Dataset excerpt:
---+---
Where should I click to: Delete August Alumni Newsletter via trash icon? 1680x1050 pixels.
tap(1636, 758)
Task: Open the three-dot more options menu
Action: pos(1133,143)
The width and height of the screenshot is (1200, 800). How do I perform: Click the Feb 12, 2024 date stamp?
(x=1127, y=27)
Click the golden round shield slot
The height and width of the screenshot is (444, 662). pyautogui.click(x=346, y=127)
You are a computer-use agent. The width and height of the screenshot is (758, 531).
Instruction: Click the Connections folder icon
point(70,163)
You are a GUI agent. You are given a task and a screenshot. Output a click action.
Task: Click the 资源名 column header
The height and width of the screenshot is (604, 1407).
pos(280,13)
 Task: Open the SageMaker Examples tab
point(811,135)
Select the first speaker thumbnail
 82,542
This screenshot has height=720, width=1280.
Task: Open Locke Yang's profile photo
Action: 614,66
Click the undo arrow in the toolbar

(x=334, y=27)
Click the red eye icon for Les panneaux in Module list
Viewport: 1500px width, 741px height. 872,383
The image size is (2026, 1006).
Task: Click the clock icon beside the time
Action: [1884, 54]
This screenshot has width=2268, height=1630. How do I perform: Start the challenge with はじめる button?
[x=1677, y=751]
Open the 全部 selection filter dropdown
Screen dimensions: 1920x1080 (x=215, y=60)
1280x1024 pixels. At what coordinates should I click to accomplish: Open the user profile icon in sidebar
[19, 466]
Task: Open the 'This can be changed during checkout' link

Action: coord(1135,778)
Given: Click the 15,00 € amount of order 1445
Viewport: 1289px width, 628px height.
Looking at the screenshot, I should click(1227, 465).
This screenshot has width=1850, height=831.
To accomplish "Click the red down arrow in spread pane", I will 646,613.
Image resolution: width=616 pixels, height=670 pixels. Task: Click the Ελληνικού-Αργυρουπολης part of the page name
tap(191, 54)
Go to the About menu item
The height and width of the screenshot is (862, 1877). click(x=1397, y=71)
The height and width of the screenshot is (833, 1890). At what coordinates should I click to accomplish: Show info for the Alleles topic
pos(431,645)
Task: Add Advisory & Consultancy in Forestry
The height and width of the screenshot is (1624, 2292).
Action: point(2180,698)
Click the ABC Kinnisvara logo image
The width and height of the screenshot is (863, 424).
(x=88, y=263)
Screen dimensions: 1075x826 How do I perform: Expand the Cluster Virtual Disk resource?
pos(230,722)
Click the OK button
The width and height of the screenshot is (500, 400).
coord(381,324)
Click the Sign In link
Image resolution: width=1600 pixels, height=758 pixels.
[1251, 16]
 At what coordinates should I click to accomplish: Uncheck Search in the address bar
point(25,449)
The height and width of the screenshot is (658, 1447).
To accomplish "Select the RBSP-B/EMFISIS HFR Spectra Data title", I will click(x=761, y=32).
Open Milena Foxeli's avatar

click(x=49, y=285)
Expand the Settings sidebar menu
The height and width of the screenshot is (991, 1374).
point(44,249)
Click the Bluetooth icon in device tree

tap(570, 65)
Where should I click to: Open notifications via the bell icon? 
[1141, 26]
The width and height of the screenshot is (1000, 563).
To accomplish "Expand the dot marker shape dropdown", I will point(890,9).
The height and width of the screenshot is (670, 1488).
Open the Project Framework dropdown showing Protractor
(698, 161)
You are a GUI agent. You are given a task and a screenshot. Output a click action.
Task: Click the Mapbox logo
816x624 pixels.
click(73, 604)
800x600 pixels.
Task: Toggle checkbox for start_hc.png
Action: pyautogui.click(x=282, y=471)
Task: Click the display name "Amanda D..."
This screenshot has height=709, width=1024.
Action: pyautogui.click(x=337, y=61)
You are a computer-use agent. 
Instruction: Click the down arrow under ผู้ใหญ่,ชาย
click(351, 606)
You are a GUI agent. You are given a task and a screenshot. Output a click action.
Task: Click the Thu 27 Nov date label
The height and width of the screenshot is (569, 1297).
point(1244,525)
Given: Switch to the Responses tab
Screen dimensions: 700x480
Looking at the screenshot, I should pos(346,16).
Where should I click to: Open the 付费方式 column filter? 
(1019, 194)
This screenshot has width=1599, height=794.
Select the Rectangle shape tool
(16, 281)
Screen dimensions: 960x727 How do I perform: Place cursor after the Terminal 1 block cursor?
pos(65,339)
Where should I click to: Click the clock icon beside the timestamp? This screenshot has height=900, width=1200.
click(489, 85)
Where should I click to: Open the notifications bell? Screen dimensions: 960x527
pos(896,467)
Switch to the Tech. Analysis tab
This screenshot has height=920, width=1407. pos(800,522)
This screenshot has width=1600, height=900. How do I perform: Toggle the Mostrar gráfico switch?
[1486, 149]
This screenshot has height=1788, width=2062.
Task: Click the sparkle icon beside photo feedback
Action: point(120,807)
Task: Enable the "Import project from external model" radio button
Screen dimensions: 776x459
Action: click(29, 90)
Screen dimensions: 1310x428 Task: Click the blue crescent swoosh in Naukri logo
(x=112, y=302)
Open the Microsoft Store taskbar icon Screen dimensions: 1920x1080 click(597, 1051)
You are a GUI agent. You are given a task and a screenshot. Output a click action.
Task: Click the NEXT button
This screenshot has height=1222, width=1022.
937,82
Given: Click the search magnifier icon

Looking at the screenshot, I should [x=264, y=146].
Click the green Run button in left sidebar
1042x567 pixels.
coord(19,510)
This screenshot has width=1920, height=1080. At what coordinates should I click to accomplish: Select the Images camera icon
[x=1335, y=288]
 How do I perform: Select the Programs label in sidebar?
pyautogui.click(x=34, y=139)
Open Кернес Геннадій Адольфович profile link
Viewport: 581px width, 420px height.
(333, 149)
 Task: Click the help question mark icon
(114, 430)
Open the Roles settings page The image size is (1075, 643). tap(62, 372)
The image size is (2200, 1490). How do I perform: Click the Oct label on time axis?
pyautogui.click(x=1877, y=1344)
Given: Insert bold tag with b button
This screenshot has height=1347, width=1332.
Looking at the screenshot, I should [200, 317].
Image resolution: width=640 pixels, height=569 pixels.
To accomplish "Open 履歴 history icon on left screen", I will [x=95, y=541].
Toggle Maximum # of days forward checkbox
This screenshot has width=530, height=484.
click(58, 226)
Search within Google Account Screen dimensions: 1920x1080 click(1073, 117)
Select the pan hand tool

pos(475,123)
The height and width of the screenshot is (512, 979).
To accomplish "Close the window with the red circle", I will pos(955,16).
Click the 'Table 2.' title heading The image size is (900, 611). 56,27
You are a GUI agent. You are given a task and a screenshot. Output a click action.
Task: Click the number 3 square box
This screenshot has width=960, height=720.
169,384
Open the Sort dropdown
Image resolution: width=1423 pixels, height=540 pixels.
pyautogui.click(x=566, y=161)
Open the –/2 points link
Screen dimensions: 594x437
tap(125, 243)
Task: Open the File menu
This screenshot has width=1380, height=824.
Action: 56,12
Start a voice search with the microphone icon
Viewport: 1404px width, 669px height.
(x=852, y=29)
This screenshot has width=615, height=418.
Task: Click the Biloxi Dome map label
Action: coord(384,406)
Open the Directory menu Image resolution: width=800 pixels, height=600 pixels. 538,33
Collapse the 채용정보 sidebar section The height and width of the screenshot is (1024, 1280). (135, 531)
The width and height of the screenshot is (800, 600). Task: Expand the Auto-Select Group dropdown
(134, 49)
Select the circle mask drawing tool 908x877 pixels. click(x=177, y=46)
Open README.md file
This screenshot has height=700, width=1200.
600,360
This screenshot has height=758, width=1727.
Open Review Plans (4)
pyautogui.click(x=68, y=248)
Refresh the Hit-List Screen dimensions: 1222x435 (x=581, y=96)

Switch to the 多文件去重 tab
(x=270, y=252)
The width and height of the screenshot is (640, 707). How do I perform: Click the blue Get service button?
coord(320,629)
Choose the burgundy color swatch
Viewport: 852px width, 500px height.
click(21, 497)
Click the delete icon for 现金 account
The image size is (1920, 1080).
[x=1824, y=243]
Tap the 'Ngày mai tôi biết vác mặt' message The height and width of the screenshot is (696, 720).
---+---
> **PROBLEM**
Update everything from the line containing "This screenshot has height=758, width=1727." down to the end of the material by replacing "burgundy" with "teal" and leaving everything else unchanged. Give back only those updated lines.

> **THE RESULT**
This screenshot has height=758, width=1727.
Open Review Plans (4)
pyautogui.click(x=68, y=248)
Refresh the Hit-List Screen dimensions: 1222x435 (x=581, y=96)

Switch to the 多文件去重 tab
(x=270, y=252)
The width and height of the screenshot is (640, 707). How do I perform: Click the blue Get service button?
coord(320,629)
Choose the teal color swatch
Viewport: 852px width, 500px height.
click(21, 497)
Click the delete icon for 现金 account
The image size is (1920, 1080).
[x=1824, y=243]
Tap the 'Ngày mai tôi biết vác mặt' message The height and width of the screenshot is (696, 720).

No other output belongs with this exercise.